→ **EXERCISE DETAILS**:
Reproduce the stretch from "You are a computer-use agent. Image" through "pos(354,79)", replacing "Instruction" with "Command" and keeping everything else the same.

→ **Collection entries**:
+++++
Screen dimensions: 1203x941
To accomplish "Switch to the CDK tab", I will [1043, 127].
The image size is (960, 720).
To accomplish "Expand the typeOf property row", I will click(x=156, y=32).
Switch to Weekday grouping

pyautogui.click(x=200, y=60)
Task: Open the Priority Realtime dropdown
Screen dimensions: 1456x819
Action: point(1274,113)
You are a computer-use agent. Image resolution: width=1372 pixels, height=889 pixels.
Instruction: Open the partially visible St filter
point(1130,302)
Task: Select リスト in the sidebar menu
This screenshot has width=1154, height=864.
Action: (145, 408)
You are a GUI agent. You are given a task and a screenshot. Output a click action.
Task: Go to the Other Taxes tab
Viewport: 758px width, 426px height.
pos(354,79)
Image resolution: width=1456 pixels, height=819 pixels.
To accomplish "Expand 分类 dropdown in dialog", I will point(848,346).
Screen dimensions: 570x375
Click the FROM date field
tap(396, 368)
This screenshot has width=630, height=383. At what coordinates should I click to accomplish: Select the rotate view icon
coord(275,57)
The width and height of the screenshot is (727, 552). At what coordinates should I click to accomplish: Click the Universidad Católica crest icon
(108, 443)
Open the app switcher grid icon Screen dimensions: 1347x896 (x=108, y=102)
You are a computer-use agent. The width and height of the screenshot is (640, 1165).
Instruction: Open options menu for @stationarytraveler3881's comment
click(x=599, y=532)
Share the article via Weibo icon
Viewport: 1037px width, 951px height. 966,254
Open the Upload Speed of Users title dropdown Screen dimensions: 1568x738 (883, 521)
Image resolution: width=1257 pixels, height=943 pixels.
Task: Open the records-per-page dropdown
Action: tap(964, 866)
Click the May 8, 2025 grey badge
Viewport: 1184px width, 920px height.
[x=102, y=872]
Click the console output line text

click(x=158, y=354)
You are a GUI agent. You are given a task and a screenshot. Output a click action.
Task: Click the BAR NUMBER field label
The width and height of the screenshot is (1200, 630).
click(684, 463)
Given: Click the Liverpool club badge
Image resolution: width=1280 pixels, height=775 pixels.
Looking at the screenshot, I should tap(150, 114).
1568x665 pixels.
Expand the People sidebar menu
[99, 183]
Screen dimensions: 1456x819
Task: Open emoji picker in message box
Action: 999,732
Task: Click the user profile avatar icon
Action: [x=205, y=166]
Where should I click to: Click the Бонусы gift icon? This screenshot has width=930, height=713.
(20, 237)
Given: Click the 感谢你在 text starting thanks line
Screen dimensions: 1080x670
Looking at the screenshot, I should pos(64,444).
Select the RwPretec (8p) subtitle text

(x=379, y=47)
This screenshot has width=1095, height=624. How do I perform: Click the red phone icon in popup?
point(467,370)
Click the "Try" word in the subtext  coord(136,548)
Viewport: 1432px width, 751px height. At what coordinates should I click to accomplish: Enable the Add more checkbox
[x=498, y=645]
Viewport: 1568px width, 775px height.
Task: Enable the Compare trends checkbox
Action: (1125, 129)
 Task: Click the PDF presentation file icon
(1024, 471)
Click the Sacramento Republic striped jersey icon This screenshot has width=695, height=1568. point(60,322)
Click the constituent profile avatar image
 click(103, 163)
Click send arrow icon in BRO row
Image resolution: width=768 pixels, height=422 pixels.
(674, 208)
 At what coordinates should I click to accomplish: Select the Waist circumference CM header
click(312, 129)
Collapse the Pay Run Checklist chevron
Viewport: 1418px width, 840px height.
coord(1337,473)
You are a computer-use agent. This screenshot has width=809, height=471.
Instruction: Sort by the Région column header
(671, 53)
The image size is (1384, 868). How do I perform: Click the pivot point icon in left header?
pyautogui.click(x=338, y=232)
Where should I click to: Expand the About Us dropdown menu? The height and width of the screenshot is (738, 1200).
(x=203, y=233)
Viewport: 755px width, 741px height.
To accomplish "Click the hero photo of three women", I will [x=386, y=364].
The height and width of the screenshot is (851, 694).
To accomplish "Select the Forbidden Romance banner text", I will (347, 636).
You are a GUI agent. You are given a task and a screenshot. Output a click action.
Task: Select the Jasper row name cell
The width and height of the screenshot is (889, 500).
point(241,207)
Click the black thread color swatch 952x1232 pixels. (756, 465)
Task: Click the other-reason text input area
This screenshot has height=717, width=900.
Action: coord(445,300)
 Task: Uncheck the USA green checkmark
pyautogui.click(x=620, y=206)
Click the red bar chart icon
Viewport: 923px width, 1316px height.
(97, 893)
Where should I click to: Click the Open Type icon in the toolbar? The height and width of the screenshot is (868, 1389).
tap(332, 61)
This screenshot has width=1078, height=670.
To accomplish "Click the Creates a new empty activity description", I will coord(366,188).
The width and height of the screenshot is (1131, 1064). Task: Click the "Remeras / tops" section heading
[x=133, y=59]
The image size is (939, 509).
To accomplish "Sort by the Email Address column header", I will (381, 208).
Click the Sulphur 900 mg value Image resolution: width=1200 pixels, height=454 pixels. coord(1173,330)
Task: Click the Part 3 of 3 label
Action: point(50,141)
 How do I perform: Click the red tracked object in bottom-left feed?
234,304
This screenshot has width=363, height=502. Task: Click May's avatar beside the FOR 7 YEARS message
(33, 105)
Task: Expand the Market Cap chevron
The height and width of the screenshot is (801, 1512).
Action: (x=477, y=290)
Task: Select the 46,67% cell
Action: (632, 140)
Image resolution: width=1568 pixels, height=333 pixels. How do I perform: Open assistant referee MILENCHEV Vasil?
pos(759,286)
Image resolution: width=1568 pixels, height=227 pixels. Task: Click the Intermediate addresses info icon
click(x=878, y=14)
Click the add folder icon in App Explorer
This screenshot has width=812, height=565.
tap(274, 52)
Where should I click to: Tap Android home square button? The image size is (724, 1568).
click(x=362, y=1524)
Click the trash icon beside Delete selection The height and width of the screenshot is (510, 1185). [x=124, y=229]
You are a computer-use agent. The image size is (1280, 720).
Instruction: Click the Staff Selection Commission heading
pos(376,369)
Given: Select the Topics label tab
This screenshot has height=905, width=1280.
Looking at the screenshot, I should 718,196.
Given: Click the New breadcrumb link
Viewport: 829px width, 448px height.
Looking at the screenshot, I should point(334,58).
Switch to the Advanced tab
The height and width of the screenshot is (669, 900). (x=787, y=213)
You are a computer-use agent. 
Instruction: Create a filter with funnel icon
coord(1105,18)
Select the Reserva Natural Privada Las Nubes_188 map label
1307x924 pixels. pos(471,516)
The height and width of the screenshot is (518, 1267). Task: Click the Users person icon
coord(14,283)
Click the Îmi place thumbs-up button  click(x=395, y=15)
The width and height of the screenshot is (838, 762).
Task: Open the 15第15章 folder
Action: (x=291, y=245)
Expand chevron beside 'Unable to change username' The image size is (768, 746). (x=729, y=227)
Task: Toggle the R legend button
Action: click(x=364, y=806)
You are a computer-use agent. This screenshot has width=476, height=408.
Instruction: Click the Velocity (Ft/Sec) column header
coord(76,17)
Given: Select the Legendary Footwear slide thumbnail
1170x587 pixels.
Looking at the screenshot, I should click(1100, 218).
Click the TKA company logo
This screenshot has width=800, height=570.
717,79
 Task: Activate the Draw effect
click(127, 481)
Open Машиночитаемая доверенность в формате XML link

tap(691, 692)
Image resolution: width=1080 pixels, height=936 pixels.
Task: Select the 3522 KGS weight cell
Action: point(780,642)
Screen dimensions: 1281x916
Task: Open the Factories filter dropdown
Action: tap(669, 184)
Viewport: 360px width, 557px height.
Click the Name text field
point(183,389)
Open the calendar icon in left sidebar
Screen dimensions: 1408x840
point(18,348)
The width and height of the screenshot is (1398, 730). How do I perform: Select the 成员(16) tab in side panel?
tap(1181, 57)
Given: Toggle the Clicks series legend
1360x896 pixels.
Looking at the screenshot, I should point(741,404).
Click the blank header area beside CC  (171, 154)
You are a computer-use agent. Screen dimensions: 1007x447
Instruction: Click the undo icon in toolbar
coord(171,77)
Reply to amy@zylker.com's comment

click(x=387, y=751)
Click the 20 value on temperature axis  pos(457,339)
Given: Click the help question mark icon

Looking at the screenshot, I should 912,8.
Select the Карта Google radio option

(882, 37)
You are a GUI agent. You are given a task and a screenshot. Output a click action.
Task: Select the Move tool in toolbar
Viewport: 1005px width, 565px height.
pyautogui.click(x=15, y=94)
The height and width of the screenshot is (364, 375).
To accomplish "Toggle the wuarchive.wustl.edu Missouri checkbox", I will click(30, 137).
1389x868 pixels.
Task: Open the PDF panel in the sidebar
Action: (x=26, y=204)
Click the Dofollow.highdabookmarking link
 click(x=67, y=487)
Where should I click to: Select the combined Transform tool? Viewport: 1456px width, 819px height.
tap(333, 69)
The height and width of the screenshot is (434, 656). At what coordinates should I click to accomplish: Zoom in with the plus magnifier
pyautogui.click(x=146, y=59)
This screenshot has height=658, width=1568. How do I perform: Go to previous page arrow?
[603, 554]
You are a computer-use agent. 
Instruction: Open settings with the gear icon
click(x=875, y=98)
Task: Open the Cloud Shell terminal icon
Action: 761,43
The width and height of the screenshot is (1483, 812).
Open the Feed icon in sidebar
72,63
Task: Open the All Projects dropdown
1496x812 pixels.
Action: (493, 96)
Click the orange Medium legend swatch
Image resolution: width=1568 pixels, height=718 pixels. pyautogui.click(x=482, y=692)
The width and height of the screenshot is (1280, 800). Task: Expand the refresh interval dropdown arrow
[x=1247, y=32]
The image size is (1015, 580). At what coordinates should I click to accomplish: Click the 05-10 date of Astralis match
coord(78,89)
+++++
→ **CORRECT RESULT**:
You are a computer-use agent. Image resolution: width=1372 pixels, height=889 pixels.
Command: Open the partially visible St filter
point(1130,302)
Task: Select リスト in the sidebar menu
This screenshot has width=1154, height=864.
Action: (145, 408)
You are a GUI agent. You are given a task and a screenshot. Output a click action.
Task: Go to the Other Taxes tab
Viewport: 758px width, 426px height.
pos(354,79)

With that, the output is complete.